Data to process
◇ ◇ ◇ ◇ ◇
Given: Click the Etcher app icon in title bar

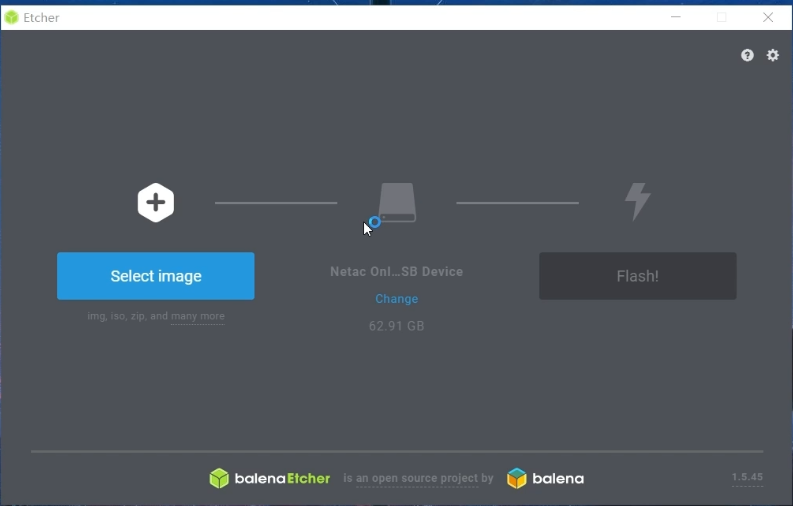Looking at the screenshot, I should (12, 17).
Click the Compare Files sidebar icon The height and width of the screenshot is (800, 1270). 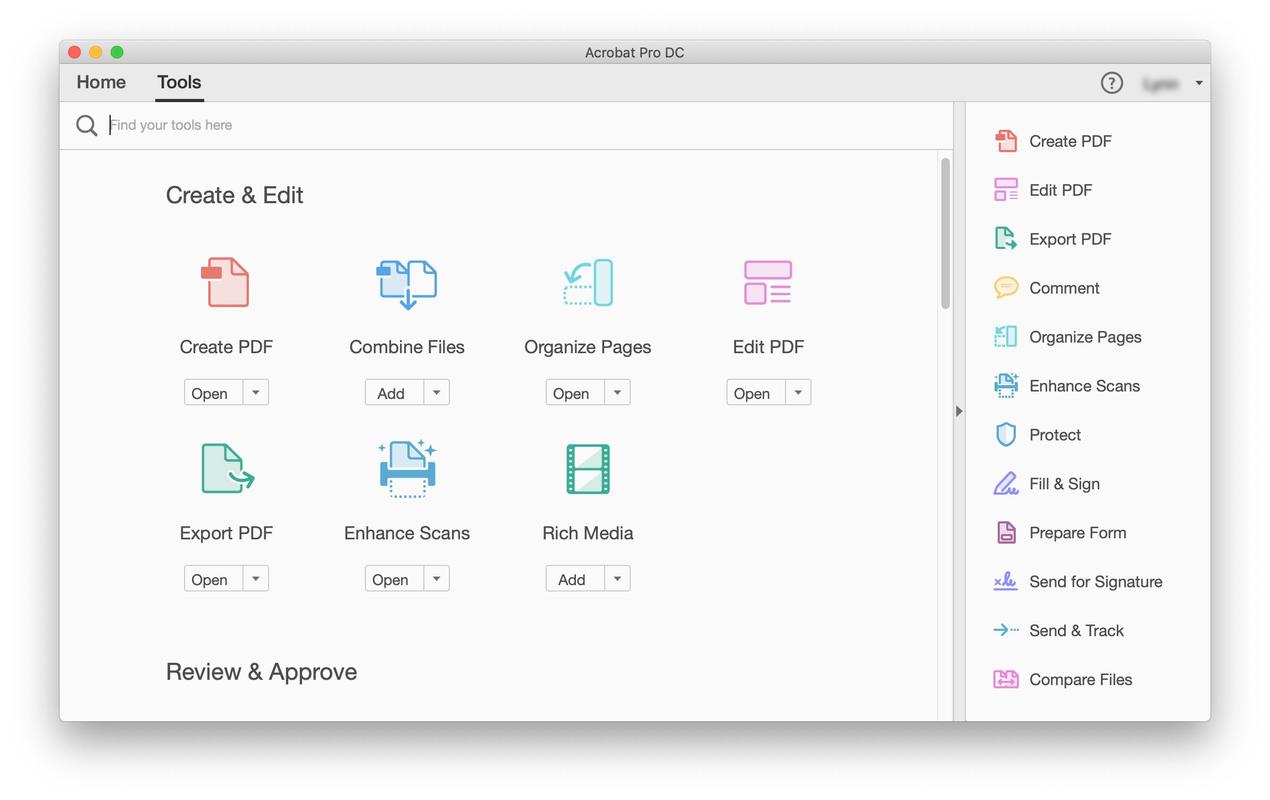pos(1004,679)
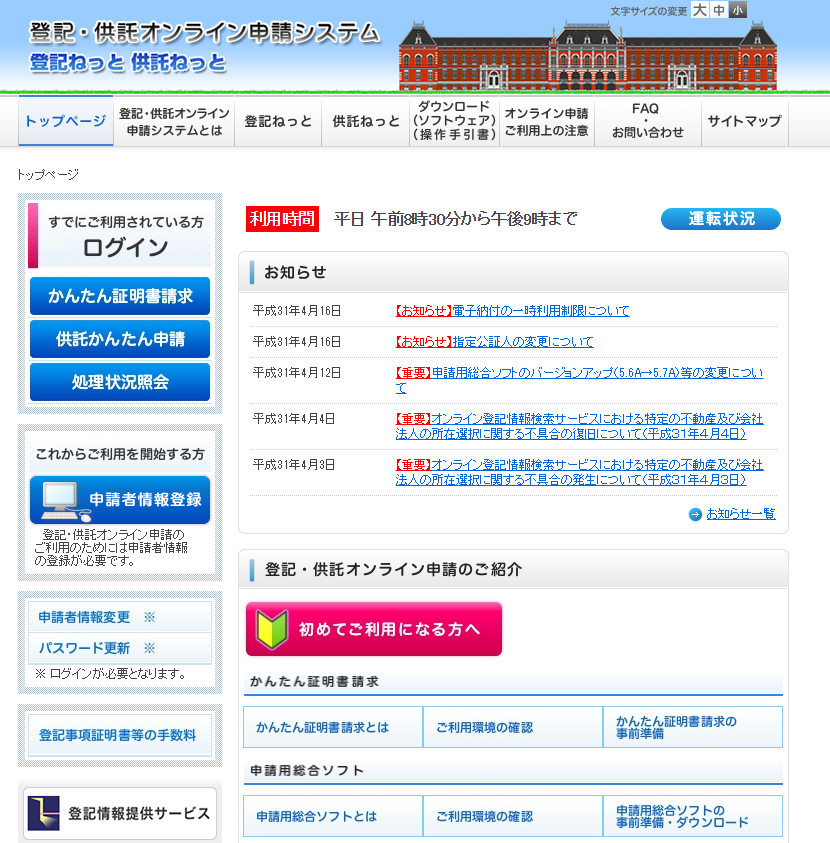
Task: Check the 運転状況 status button
Action: [x=720, y=219]
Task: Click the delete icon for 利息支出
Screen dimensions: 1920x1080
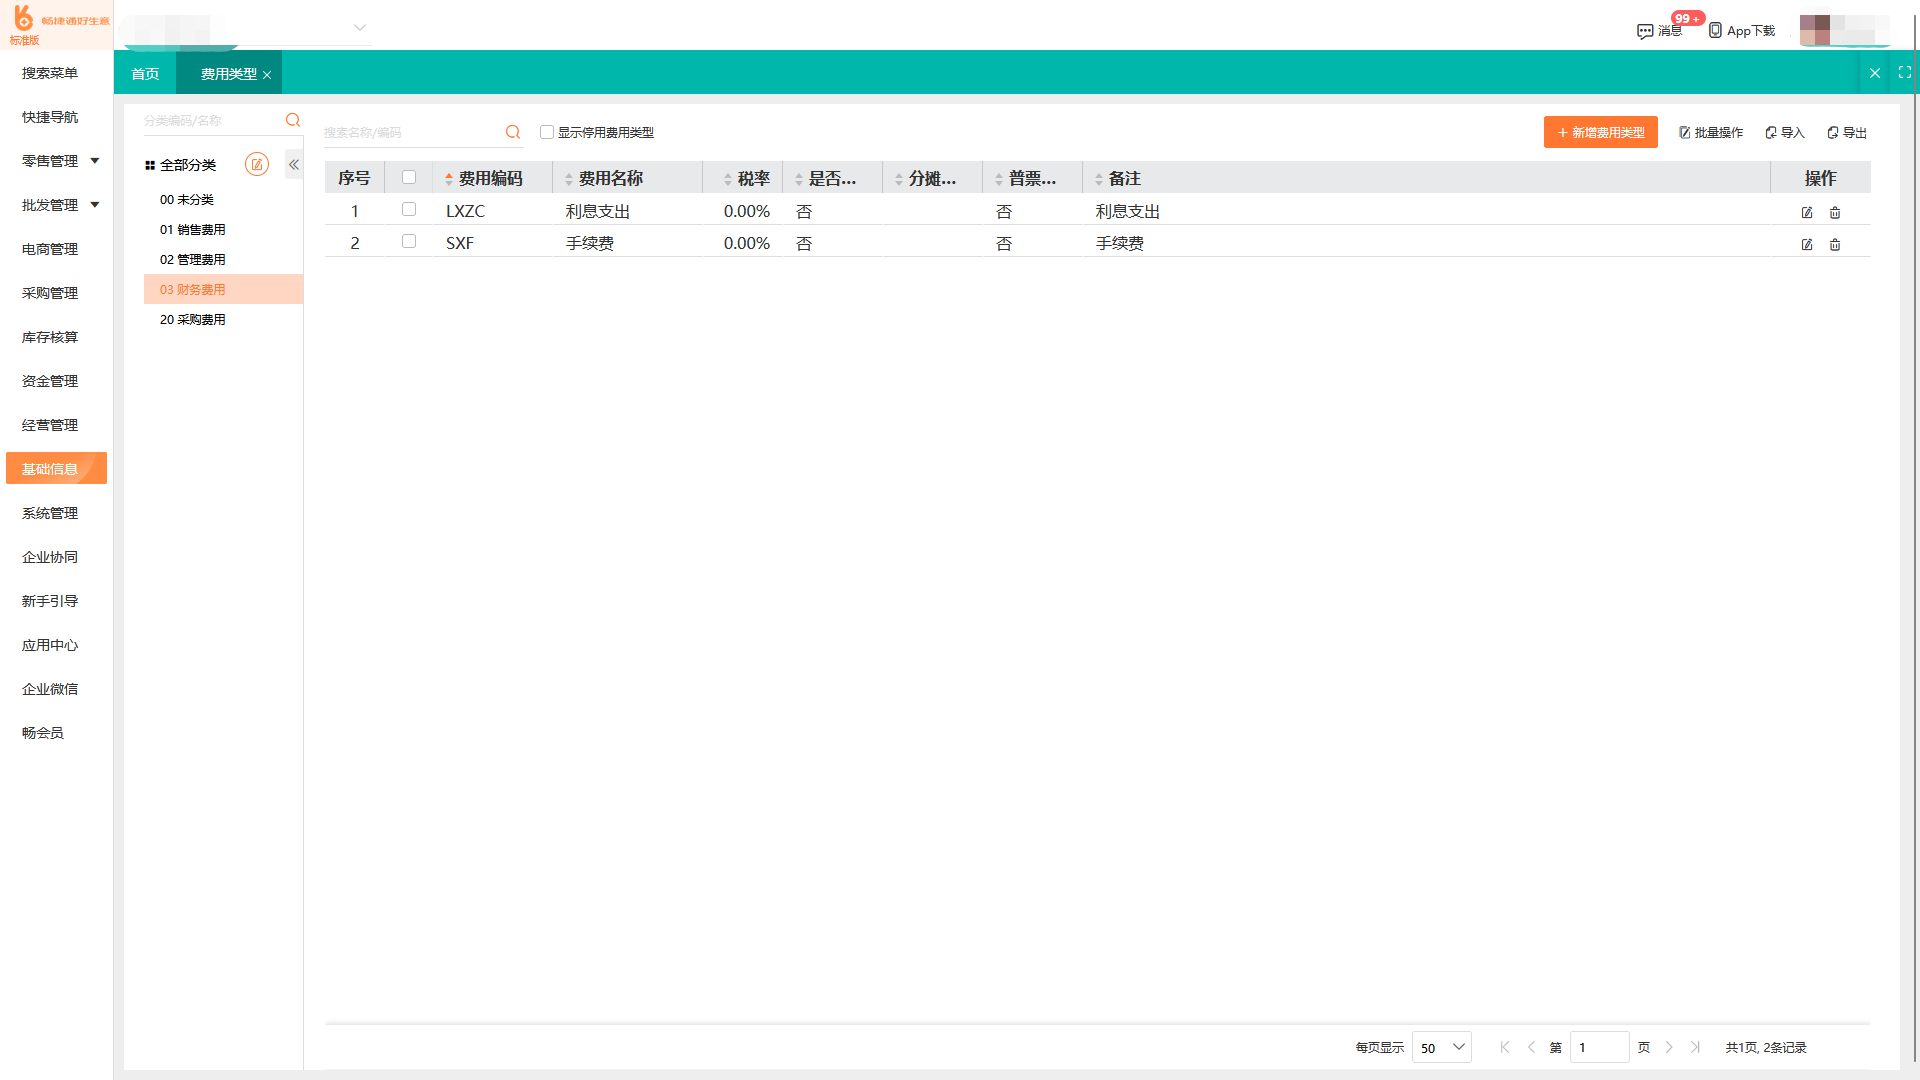Action: pyautogui.click(x=1836, y=212)

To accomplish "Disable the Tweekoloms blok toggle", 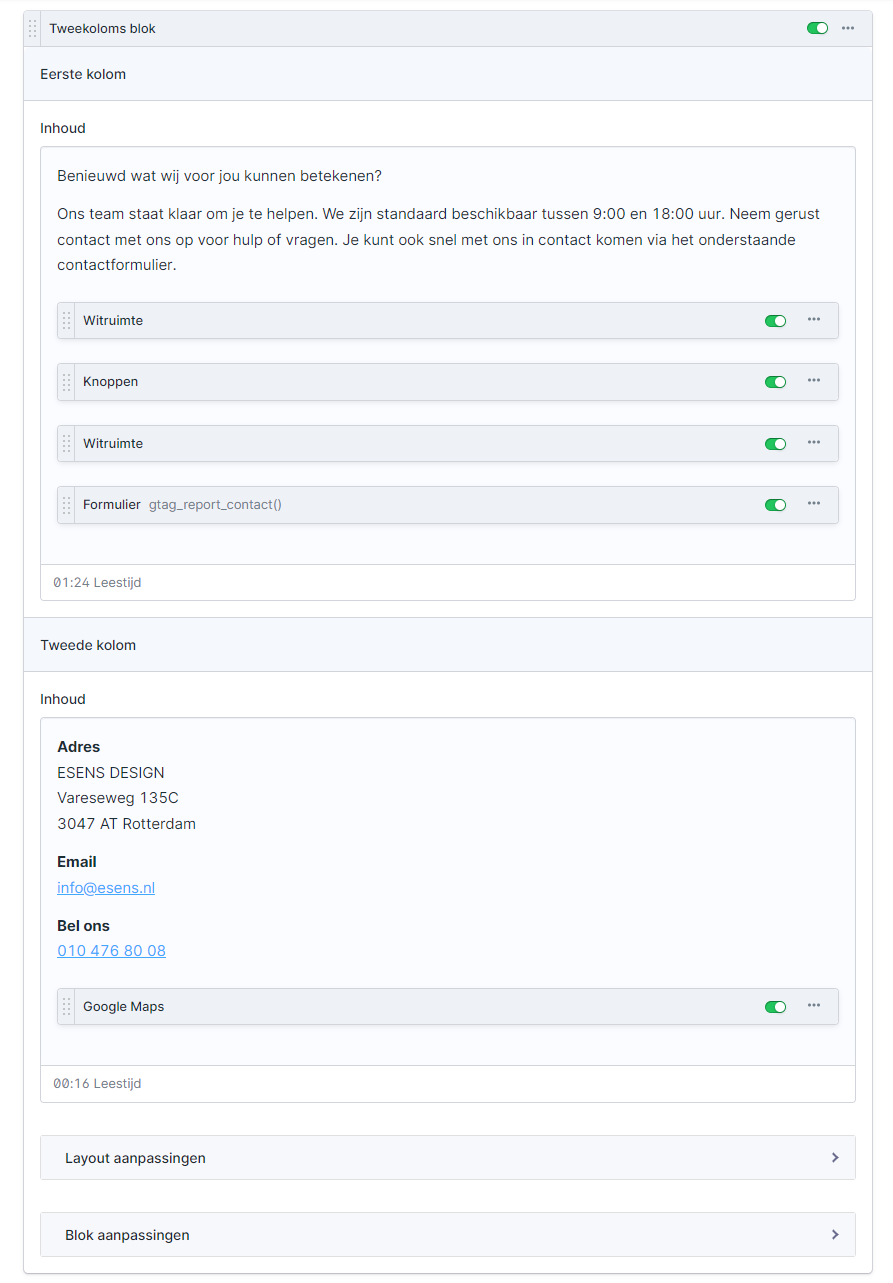I will [817, 28].
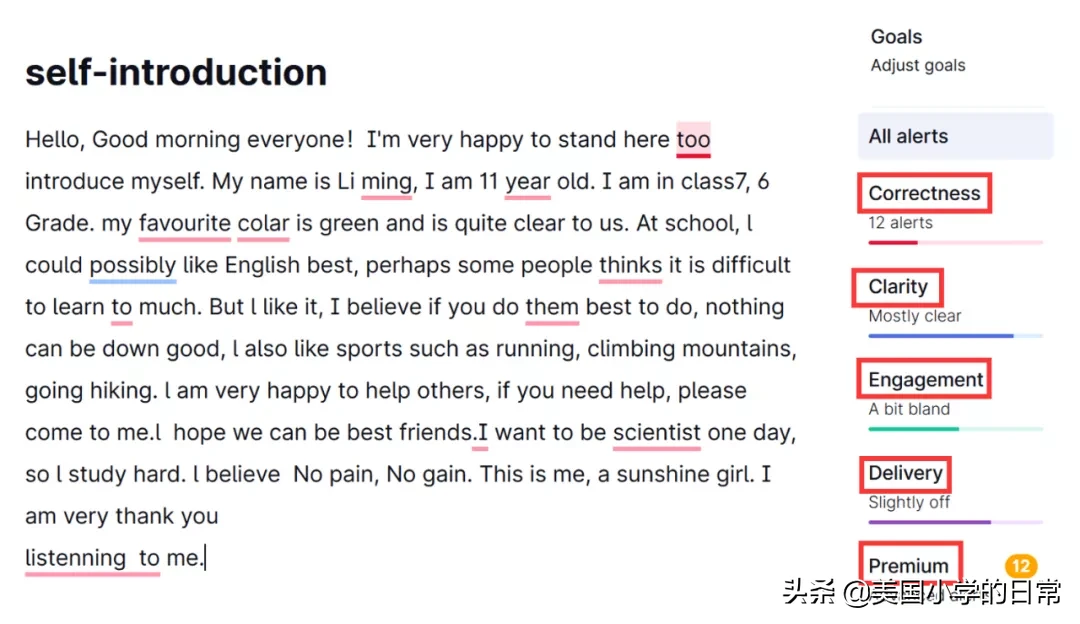Click the blue-underlined word "possibly"
Image resolution: width=1080 pixels, height=624 pixels.
pyautogui.click(x=133, y=266)
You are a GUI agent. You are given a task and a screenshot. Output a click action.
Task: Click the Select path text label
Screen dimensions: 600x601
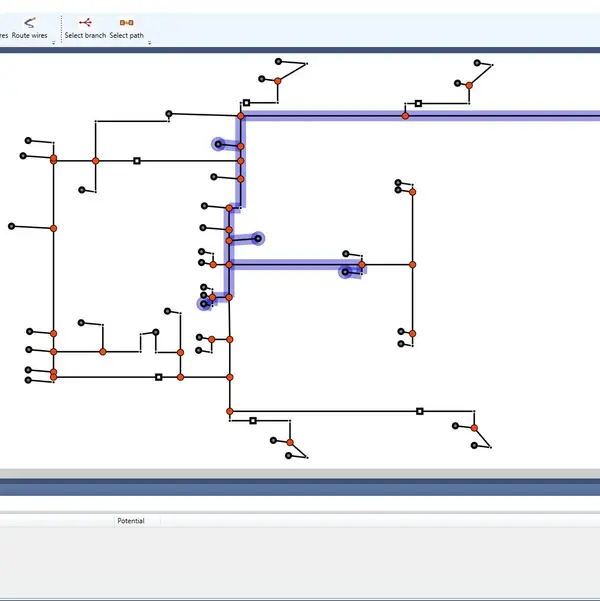point(126,35)
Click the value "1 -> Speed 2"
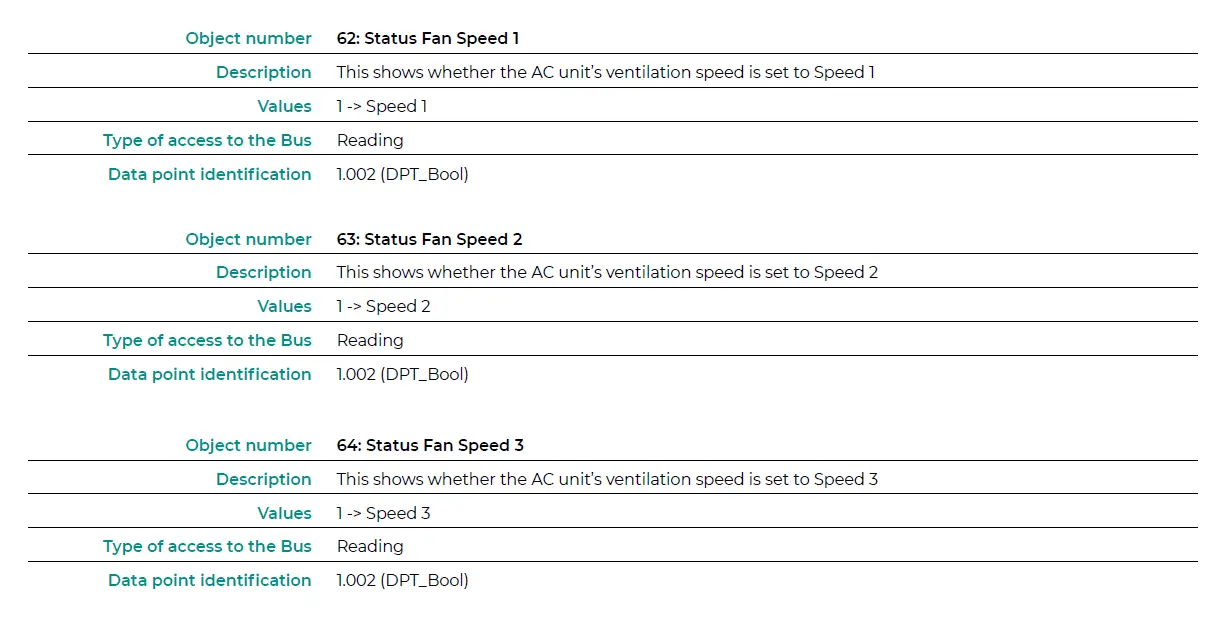Screen dimensions: 1221x625 (383, 306)

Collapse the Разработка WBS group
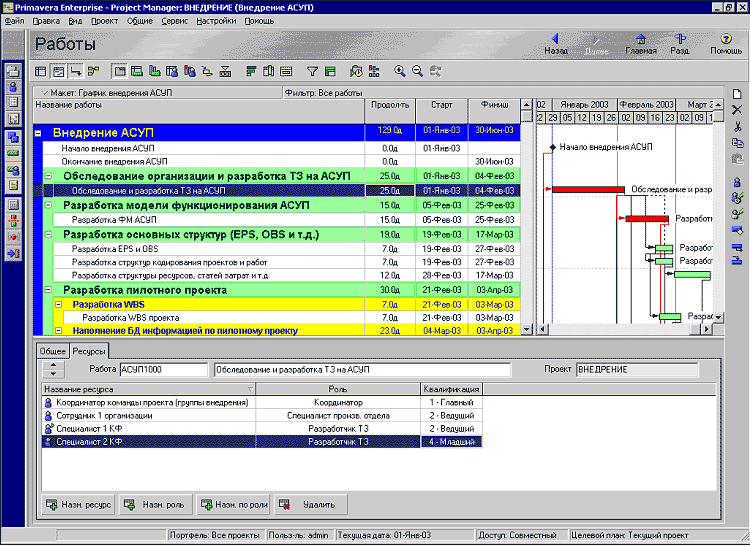point(58,304)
◇ ◇ ◇ ◇ ◇
Your assignment
Retype, exactly as written, each line from the one containing "You are a GUI" through the end of the data above, and leave out every picture.

Answer box
You are a GUI agent. You are given a task and a screenshot. Output a click action.
Task: Click the Select path text label
Screen dimensions: 600x601
point(126,35)
Click the value "1 -> Speed 2"
Screen dimensions: 1221x625 (383, 306)

Collapse the Разработка WBS group
point(58,304)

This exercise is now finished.